» **ASSIGNMENT**:
Reprint all entries without any alteration.

Recorded data
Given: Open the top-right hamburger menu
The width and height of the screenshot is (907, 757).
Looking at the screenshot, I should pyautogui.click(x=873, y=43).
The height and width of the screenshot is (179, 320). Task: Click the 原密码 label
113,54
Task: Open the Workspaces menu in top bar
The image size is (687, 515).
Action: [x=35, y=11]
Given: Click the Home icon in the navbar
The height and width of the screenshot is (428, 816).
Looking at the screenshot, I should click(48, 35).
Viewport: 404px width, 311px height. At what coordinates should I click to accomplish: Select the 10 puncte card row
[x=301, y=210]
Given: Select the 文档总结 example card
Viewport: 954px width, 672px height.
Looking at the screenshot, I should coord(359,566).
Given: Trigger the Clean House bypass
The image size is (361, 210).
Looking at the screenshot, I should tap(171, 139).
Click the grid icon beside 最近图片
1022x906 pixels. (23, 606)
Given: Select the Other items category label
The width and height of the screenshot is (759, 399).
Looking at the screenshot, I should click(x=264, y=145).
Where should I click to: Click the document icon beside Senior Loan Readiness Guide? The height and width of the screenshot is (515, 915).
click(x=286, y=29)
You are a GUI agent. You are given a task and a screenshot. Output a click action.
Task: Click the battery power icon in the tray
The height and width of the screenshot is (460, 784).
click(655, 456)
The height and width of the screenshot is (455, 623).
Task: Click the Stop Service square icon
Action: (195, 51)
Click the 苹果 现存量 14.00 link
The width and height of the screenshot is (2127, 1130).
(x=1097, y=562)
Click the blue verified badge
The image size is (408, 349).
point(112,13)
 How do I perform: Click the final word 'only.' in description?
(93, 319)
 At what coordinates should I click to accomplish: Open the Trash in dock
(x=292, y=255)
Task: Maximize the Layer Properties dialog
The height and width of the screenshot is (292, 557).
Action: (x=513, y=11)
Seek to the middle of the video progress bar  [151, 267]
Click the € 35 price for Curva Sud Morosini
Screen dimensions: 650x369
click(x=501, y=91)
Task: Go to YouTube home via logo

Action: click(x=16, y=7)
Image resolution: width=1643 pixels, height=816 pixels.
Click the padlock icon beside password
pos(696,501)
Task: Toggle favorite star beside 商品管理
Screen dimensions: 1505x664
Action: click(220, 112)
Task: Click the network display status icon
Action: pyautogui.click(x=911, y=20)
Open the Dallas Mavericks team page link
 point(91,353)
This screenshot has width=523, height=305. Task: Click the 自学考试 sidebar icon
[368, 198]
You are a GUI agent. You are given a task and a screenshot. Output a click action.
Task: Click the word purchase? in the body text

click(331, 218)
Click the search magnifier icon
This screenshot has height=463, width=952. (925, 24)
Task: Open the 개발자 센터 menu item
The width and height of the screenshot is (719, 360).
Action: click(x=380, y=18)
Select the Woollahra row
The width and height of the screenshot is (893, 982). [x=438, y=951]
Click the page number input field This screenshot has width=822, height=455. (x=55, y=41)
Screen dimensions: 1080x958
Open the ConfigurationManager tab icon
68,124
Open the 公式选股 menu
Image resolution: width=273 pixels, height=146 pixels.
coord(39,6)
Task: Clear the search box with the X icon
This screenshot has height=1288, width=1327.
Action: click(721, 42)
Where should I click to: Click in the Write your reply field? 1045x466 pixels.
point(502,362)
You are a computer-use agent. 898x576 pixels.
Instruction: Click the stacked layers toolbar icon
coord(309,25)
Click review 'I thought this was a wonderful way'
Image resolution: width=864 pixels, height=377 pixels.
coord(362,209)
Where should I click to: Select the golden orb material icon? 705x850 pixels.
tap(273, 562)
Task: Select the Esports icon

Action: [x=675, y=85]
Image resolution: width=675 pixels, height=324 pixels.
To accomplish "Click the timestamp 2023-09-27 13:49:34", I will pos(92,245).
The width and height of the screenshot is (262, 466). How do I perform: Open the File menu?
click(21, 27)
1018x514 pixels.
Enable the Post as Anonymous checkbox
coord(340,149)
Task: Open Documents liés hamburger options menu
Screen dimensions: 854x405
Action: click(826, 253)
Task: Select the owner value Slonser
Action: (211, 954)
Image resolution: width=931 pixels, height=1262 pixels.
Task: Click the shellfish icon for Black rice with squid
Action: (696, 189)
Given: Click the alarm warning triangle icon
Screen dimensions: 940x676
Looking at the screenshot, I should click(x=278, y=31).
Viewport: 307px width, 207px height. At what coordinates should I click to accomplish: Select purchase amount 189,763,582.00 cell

» **OUTPUT FOR THIS EXERCISE**:
Given: Open the top-right hamburger menu
The width and height of the screenshot is (907, 757).
Looking at the screenshot, I should pyautogui.click(x=873, y=43).
The height and width of the screenshot is (179, 320). Task: Click the 原密码 label
113,54
Task: Open the Workspaces menu in top bar
The image size is (687, 515).
Action: [x=35, y=11]
Given: Click the Home icon in the navbar
The height and width of the screenshot is (428, 816).
Looking at the screenshot, I should click(48, 35).
Viewport: 404px width, 311px height. At what coordinates should I click to accomplish: Select the 10 puncte card row
[x=301, y=210]
Given: Select the 文档总结 example card
Viewport: 954px width, 672px height.
Looking at the screenshot, I should coord(359,566).
Given: Trigger the Clean House bypass
The image size is (361, 210).
Looking at the screenshot, I should tap(171, 139).
Click the grid icon beside 最近图片
1022x906 pixels. (23, 606)
Given: Select the Other items category label
The width and height of the screenshot is (759, 399).
Looking at the screenshot, I should click(x=264, y=145).
Where should I click to: Click the document icon beside Senior Loan Readiness Guide? The height and width of the screenshot is (515, 915).
click(x=286, y=29)
You are a GUI agent. You are given a task and a screenshot. Output a click action.
Task: Click the battery power icon in the tray
The height and width of the screenshot is (460, 784).
click(655, 456)
The height and width of the screenshot is (455, 623).
Task: Click the Stop Service square icon
Action: (195, 51)
Click the 苹果 现存量 14.00 link
The width and height of the screenshot is (2127, 1130).
(x=1097, y=562)
Click the blue verified badge
The image size is (408, 349).
point(112,13)
 How do I perform: Click the final word 'only.' in description?
(93, 319)
 At what coordinates should I click to accomplish: Open the Trash in dock
(x=292, y=255)
Task: Maximize the Layer Properties dialog
The height and width of the screenshot is (292, 557).
Action: (x=513, y=11)
Seek to the middle of the video progress bar  [151, 267]
Click the € 35 price for Curva Sud Morosini
Screen dimensions: 650x369
click(x=501, y=91)
Task: Go to YouTube home via logo

Action: click(x=16, y=7)
Image resolution: width=1643 pixels, height=816 pixels.
Click the padlock icon beside password
pos(696,501)
Task: Toggle favorite star beside 商品管理
Screen dimensions: 1505x664
Action: click(220, 112)
Task: Click the network display status icon
Action: pyautogui.click(x=911, y=20)
Open the Dallas Mavericks team page link
 point(91,353)
This screenshot has width=523, height=305. Task: Click the 自学考试 sidebar icon
[368, 198]
You are a GUI agent. You are given a task and a screenshot. Output a click action.
Task: Click the word purchase? in the body text

click(331, 218)
Click the search magnifier icon
This screenshot has height=463, width=952. (925, 24)
Task: Open the 개발자 센터 menu item
The width and height of the screenshot is (719, 360).
Action: click(x=380, y=18)
Select the Woollahra row
The width and height of the screenshot is (893, 982). [x=438, y=951]
Click the page number input field This screenshot has width=822, height=455. (x=55, y=41)
Screen dimensions: 1080x958
Open the ConfigurationManager tab icon
68,124
Open the 公式选股 menu
Image resolution: width=273 pixels, height=146 pixels.
coord(39,6)
Task: Clear the search box with the X icon
This screenshot has height=1288, width=1327.
Action: click(721, 42)
Where should I click to: Click in the Write your reply field? 1045x466 pixels.
point(502,362)
You are a computer-use agent. 898x576 pixels.
Instruction: Click the stacked layers toolbar icon
coord(309,25)
Click review 'I thought this was a wonderful way'
Image resolution: width=864 pixels, height=377 pixels.
coord(362,209)
Where should I click to: Select the golden orb material icon? 705x850 pixels.
tap(273, 562)
Task: Select the Esports icon

Action: [x=675, y=85]
Image resolution: width=675 pixels, height=324 pixels.
To accomplish "Click the timestamp 2023-09-27 13:49:34", I will pos(92,245).
The width and height of the screenshot is (262, 466). How do I perform: Open the File menu?
click(21, 27)
1018x514 pixels.
Enable the Post as Anonymous checkbox
coord(340,149)
Task: Open Documents liés hamburger options menu
Screen dimensions: 854x405
Action: click(826, 253)
Task: Select the owner value Slonser
Action: (211, 954)
Image resolution: width=931 pixels, height=1262 pixels.
Task: Click the shellfish icon for Black rice with squid
Action: (696, 189)
Given: Click the alarm warning triangle icon
Screen dimensions: 940x676
Looking at the screenshot, I should click(x=278, y=31).
Viewport: 307px width, 207px height. At what coordinates should I click to accomplish: Select purchase amount 189,763,582.00 cell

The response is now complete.